NEW YORK (TheStreet) -- Shares of RR Donnelley & Sons  (RRD - Get Report)  are falling mid-morning despite posting a 2016 second quarter earnings and revenue beat before Wednesday's market open.

Adjusted earnings for the period were 34 cents per share. Analysts were looking for the Chicago-based printing company to report earnings of 28 cents per share.

RR Donnelley generated revenue of $2.73 billion in the period, higher than consensus of $2.67 billion.

In the 2015 second quarter the company posted earnings of 41 cents on revenue of $2.75 billion.

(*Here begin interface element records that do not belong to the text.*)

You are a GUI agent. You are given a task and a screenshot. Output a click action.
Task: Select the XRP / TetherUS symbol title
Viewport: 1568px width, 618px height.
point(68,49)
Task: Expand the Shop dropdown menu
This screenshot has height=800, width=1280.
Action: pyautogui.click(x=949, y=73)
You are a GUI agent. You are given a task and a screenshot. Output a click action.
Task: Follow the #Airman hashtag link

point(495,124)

The company expects full year 2016 revenue in the range of $11.3 to $11.5 billion, meeting analysts' estimates of $11.35 in revenue for the year.

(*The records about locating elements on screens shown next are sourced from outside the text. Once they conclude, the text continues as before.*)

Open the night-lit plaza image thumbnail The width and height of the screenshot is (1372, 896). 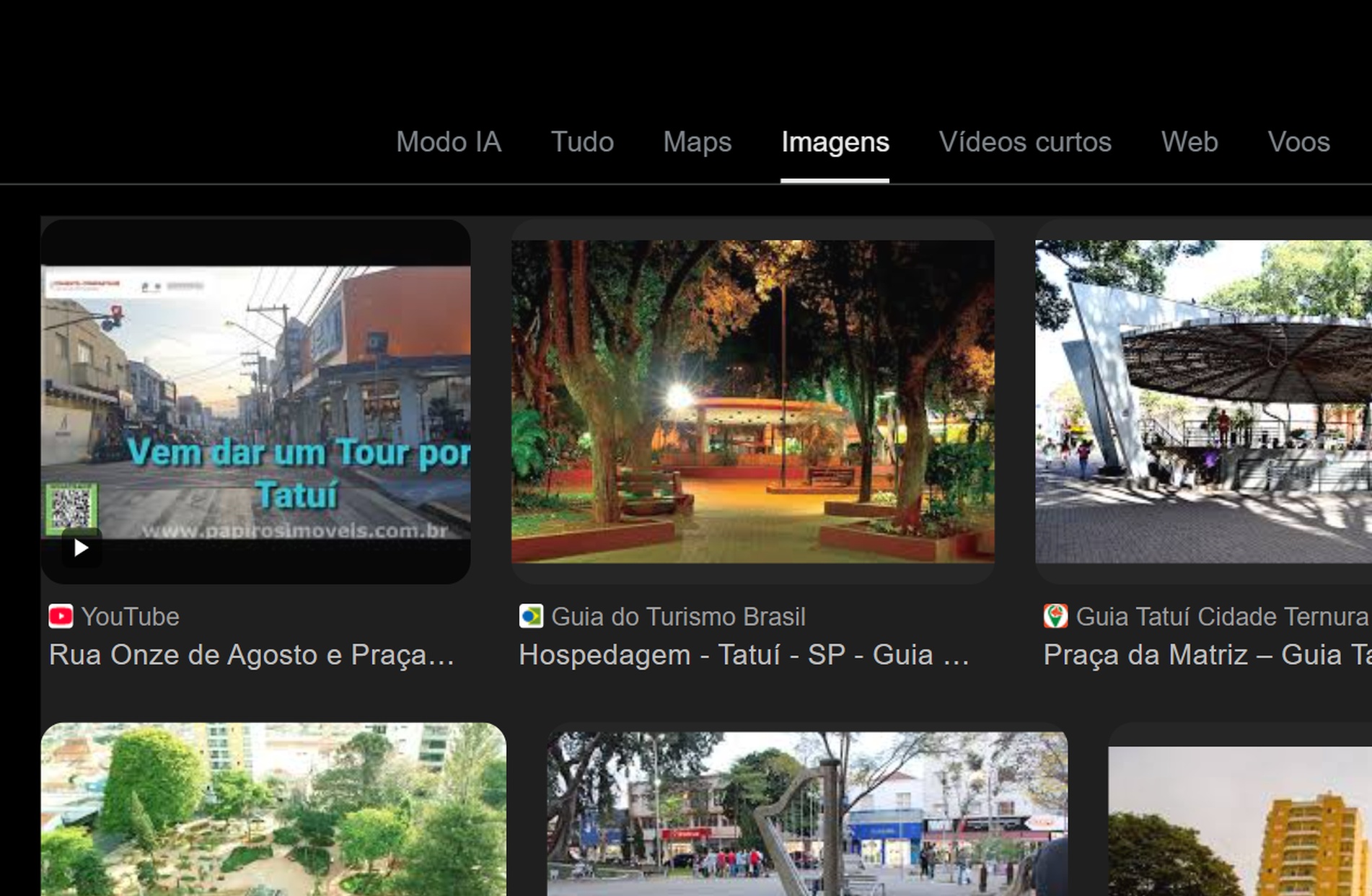point(752,401)
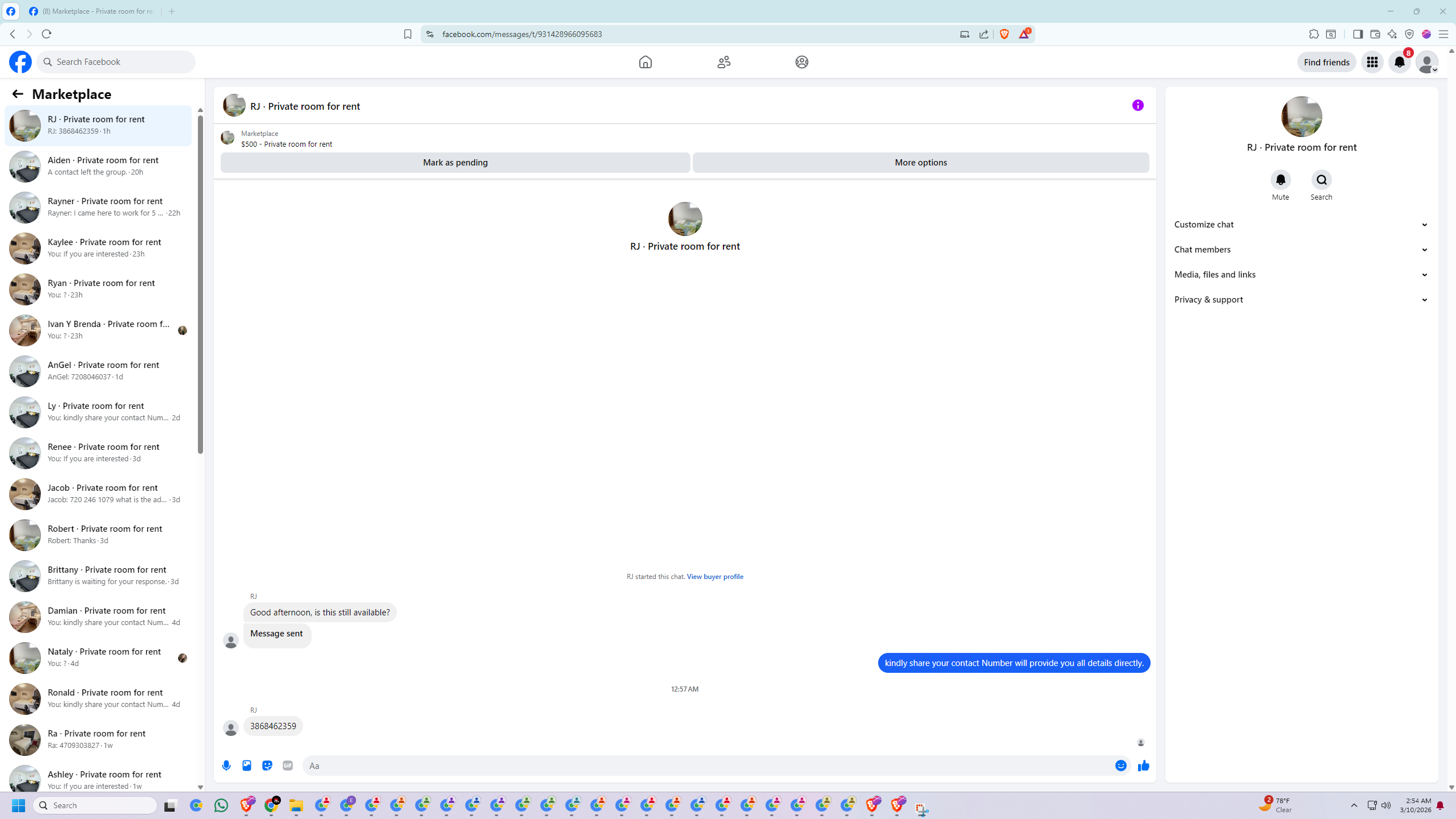
Task: Open Facebook notifications bell
Action: [1399, 62]
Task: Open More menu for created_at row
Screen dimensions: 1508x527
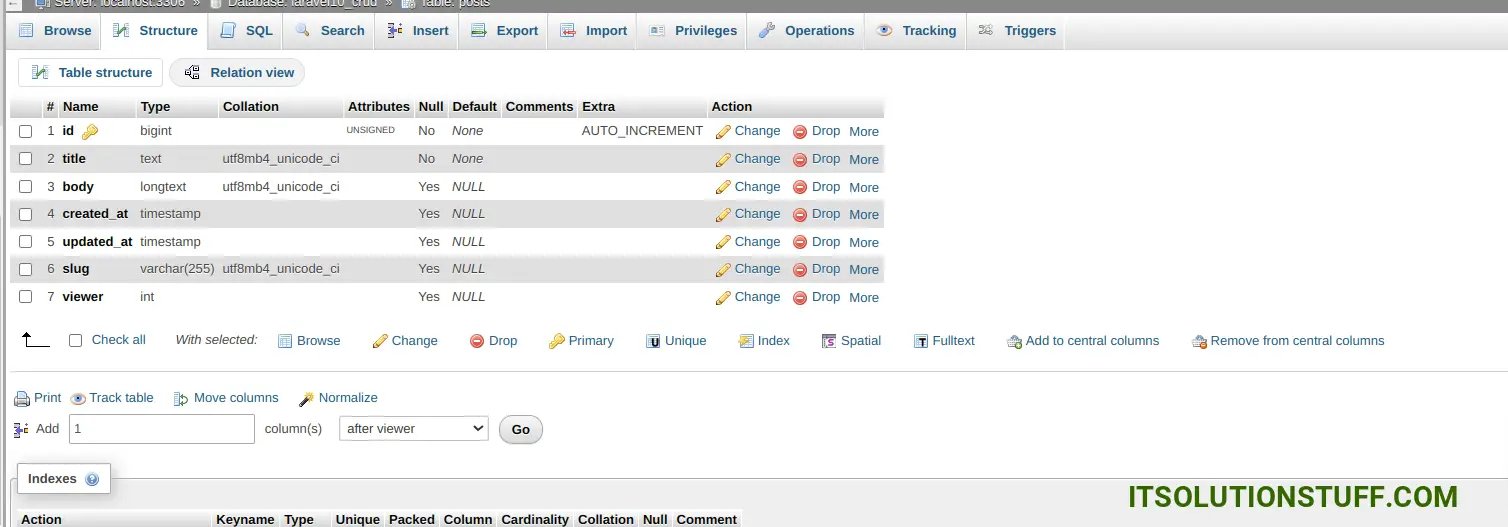Action: tap(863, 214)
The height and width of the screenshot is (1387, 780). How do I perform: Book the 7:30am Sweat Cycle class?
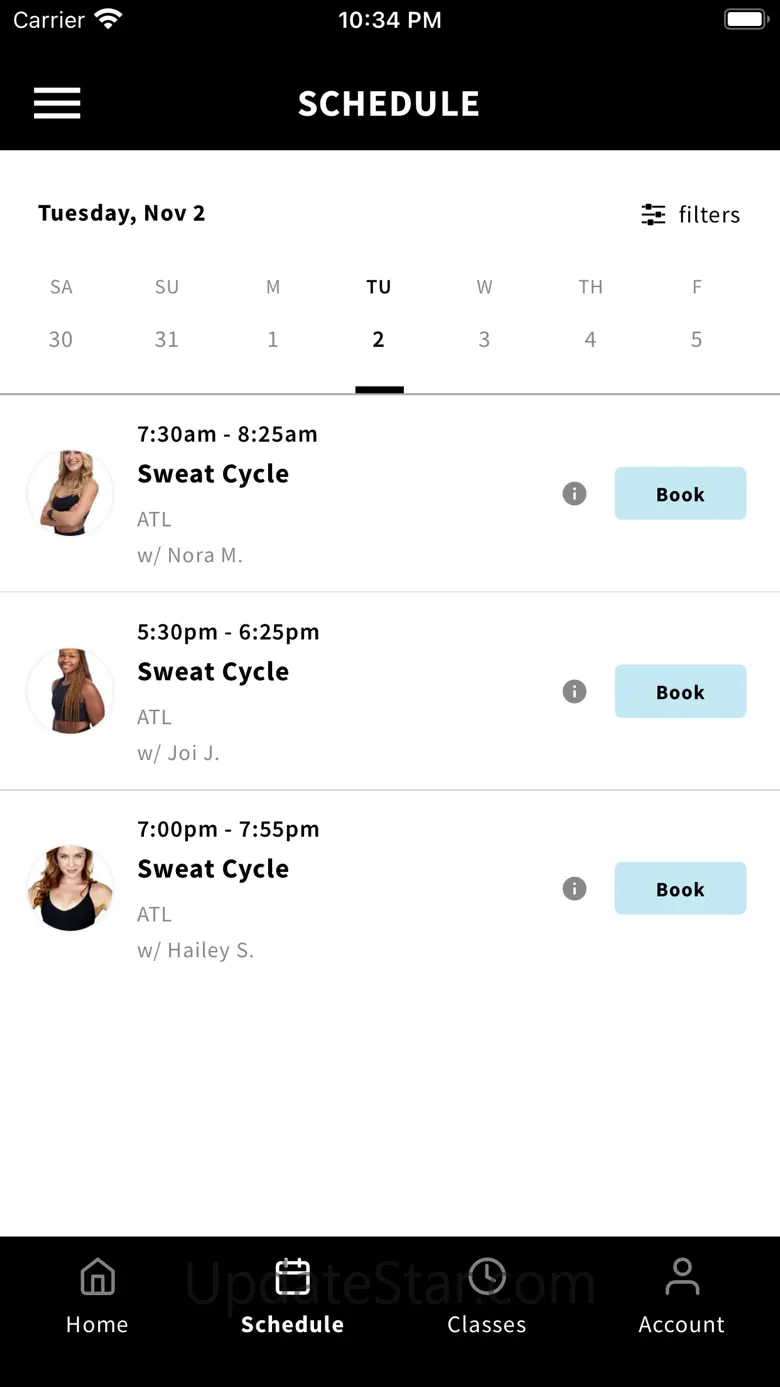[680, 493]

RR Donnelley was recently in the spotlight after Xerox (XRX) rejected the company's bid to merge with its document business for an undisclosed amount. However, RR Donnelley is moving forward with previously announced plans to split into three publicly-traded entities in a move that should be completed by year's end.

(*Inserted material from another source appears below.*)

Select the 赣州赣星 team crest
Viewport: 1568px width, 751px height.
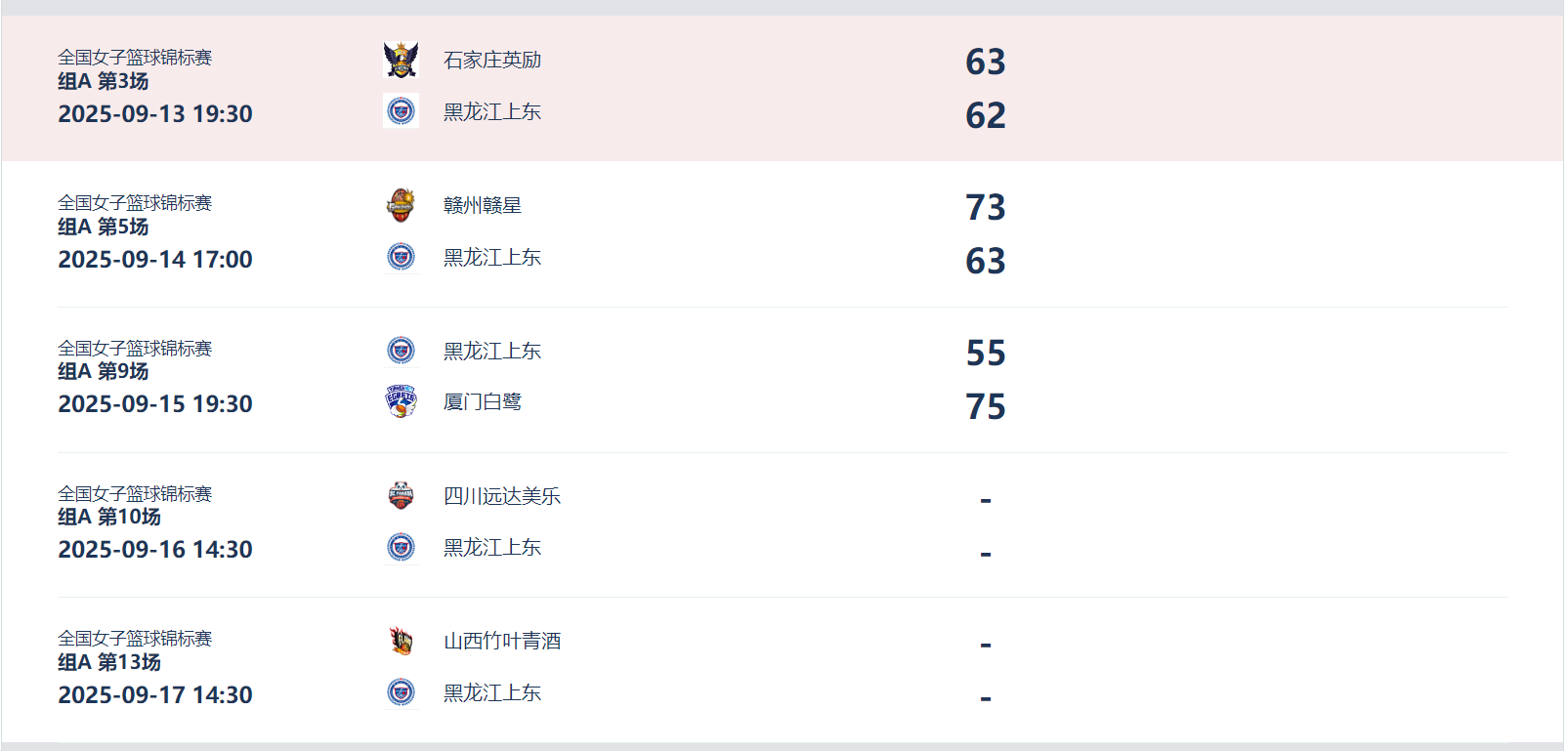(402, 204)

Separately, TheStreet Ratings objectively rated this stock according to its "risk-adjusted" total return prospect over a 12-month investment horizon. Not based on the news in any given day, the rating may differ from Jim Cramer's view or that of this articles's author.

TheStreet Ratings rated this stock as a "buy" with a ratings score of B.

The company's strengths can be seen in multiple areas, such as its solid stock price performance, growth in earnings per share, increase in net income and notable return on equity. TheStreet Ratings feels its strengths outweigh the fact that the company has had generally high debt management risk by most measures that we evaluated.